● **Passage given**:

This morning’s edition of the Newsroom daily briefing includes an interesting article about the results of an Official Information Act release showing that there were “hundreds of non-compliant companies but few charges”. The point the article is seeking to sheet home is that this is yet another example of a public sector culture of “education over enforcement”.

Unfortunately, the article cites, as a comparison, the recent concerns with NZTA. From where I sit, the comparison stretches the bounds of credibility. This is not what I have come to expect from Newsroom – whose excellent research and thought-provoking articles have made it one of my ‘go to’ news sources in the last 12 months.

First, some data

Newsroom’s interrogation of the Official Information Act release is interesting, and notes that:

• the Companies Office received just over 1,000 matters for consideration in the 2017/18 financial year;
• these were whittled down to 750 – and the Companies Office worked with the affected companies to secure compliance in 250 cases;
• 170 companies were considered for director prohibitions;
• just over 100 complaints were not progressed due to the companies being placed into liquidation;
• a “full” investigation was carried out into 150 matters – to determine whether serious breaches of the Companies Act had occurred; and
• just under 50 charges were laid against 11 people (although a number of investigations remain ongoing) – and a further 9 people were convicted in relation to charges laid in previous years.

To give this some context, which the article did not, at 31 December 2018 there were 619,000 companies registered – and the companies register is searched approximately 500,000 times per month.

Enforcement criteria

Where the Newsroom article is enlightening is in its discussion of the Companies Office enforcement criteria.

Helpfully, it notes that the Companies Office has a range of measures at its disposal (rather than just prosecution) including formal warnings and cancelling registration.

Stored data:
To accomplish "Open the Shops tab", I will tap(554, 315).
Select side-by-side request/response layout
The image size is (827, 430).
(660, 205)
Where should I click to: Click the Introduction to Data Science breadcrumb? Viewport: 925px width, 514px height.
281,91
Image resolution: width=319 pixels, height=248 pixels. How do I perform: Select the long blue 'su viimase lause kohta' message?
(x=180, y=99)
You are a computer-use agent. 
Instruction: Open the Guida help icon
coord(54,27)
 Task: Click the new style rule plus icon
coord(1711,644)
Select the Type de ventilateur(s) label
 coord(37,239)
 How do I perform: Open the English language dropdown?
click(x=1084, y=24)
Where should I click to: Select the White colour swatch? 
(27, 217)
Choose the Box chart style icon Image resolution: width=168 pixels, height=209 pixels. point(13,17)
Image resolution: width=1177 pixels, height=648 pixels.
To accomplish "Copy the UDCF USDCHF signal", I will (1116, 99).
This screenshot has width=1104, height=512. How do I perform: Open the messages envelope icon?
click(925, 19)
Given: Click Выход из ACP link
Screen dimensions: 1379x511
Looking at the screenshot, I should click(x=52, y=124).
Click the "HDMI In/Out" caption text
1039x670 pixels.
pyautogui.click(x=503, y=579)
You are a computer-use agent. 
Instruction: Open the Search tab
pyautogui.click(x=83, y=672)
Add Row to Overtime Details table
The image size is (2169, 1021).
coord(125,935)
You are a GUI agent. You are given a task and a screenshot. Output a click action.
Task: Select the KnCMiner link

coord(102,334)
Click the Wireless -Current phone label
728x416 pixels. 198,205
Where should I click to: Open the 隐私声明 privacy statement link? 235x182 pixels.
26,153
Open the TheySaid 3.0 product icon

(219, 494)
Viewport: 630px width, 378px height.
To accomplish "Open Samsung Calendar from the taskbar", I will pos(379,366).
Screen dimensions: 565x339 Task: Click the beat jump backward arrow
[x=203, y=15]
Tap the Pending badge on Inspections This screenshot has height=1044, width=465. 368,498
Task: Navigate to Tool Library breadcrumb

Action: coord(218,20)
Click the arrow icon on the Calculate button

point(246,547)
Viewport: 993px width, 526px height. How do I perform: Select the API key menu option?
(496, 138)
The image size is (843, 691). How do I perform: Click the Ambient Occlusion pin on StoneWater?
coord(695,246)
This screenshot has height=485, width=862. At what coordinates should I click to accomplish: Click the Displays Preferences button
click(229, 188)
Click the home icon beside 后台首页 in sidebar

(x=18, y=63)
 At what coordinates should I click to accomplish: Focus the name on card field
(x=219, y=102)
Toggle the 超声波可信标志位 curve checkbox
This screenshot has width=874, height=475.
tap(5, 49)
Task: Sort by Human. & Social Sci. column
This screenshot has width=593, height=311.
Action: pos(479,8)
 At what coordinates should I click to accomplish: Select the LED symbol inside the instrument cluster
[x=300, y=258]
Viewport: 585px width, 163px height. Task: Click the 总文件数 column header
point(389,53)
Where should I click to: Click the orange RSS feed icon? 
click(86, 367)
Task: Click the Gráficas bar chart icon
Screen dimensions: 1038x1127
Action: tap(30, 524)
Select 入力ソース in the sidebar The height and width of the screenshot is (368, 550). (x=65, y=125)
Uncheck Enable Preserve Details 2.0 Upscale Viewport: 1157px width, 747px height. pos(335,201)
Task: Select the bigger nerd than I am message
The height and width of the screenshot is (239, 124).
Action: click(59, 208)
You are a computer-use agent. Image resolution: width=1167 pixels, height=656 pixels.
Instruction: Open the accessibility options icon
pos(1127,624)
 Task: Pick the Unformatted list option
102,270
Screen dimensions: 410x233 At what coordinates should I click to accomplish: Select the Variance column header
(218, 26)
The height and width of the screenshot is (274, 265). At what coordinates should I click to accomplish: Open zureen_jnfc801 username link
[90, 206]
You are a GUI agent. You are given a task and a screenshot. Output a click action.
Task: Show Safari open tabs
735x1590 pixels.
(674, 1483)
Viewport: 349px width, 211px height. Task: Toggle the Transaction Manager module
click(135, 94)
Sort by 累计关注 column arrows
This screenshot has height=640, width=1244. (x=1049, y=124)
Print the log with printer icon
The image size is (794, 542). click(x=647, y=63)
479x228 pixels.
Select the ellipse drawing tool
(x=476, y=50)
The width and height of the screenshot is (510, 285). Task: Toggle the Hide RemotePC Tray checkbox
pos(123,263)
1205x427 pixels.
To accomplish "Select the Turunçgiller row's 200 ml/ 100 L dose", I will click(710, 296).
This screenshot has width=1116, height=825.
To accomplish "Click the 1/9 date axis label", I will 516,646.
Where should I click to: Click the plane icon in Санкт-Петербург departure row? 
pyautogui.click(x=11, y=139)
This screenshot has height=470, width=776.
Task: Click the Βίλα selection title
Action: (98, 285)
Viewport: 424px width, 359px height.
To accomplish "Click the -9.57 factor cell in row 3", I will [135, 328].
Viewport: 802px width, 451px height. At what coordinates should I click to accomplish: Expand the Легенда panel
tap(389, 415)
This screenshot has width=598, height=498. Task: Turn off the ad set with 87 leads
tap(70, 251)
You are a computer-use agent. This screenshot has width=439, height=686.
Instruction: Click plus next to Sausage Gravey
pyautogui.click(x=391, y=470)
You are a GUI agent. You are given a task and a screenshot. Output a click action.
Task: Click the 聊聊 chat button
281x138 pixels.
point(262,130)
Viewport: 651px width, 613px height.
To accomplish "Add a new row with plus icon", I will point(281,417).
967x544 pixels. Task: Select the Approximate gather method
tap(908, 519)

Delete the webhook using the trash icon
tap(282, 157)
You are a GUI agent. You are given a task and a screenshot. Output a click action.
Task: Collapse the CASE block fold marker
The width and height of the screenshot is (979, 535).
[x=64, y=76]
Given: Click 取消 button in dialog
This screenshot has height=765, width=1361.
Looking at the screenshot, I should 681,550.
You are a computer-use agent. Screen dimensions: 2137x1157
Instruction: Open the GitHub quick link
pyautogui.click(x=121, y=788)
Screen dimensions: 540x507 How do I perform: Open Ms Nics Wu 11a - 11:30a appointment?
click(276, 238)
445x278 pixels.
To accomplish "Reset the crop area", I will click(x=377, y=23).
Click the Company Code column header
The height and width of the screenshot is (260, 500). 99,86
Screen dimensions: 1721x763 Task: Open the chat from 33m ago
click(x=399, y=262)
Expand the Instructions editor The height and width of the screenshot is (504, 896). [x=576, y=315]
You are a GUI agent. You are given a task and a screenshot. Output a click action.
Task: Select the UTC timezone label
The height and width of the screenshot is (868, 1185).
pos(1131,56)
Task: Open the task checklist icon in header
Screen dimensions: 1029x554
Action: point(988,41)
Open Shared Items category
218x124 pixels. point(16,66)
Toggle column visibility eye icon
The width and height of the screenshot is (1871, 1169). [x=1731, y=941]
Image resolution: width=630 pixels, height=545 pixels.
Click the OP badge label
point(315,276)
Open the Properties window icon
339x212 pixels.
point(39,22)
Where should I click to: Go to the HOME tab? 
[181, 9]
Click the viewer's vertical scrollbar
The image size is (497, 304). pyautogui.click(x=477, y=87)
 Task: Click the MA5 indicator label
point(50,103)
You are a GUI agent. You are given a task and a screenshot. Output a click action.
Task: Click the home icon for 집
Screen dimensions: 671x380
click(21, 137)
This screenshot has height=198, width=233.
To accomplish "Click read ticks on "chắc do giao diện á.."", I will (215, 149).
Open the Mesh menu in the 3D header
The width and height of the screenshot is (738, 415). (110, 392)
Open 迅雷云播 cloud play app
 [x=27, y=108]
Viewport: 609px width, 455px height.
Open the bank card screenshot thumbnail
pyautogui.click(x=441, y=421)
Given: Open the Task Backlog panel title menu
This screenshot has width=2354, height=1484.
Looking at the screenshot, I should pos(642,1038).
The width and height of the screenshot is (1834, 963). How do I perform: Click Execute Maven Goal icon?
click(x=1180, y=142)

● **Set tasks**:
• A. According to the commentary on Companies Office enforcement, how many companies were registered at 31 December 2018?
• B. List every enforcement measure that the commentary on Companies Office enforcement says the Companies Office has at its disposal.
• C. Pick up the commentary on Companies Office enforcement after its final sentence and carry it forward.

● **The replies**:
• A. 619,000 companies were registered at 31 December 2018.

• B. Prosecution, formal warnings, and cancelling registration.

• C.
The article continues by noting that Companies Office’s guidelines set quite a high bar for prosecution. The factors considered include the seriousness of offending, the extent to which it constitutes an abuse of corporate structure, and the history of offending.

At this point, the article diverts the reader to a discussion about the Japanese-owned Optimus Group, that failed to adequately disclose its ultimate ownership – as a result of late and/or incomplete filings with the Companies Office for more than a year. Newsroom ran an interesting article late last year, about Optimus Group in the context of the goings on at NZTA – highlighting allegations of inadequate management of conflicts of interest in the area of importing and testing/certifying of vehicles. But it continues to seek to criticise the Companies Office for concluding that there was no public interest in prosecution – seeking instead to correct the register information (albeit in a timeframe approx. 35 times longer than that specified by the Companies Office).

When to prosecute?

Companies Office filings must be truthful. Filing a false declaration is a serious offence, attracting maximum penalties of up to 5 years in jail or a maximum fine of $200,000.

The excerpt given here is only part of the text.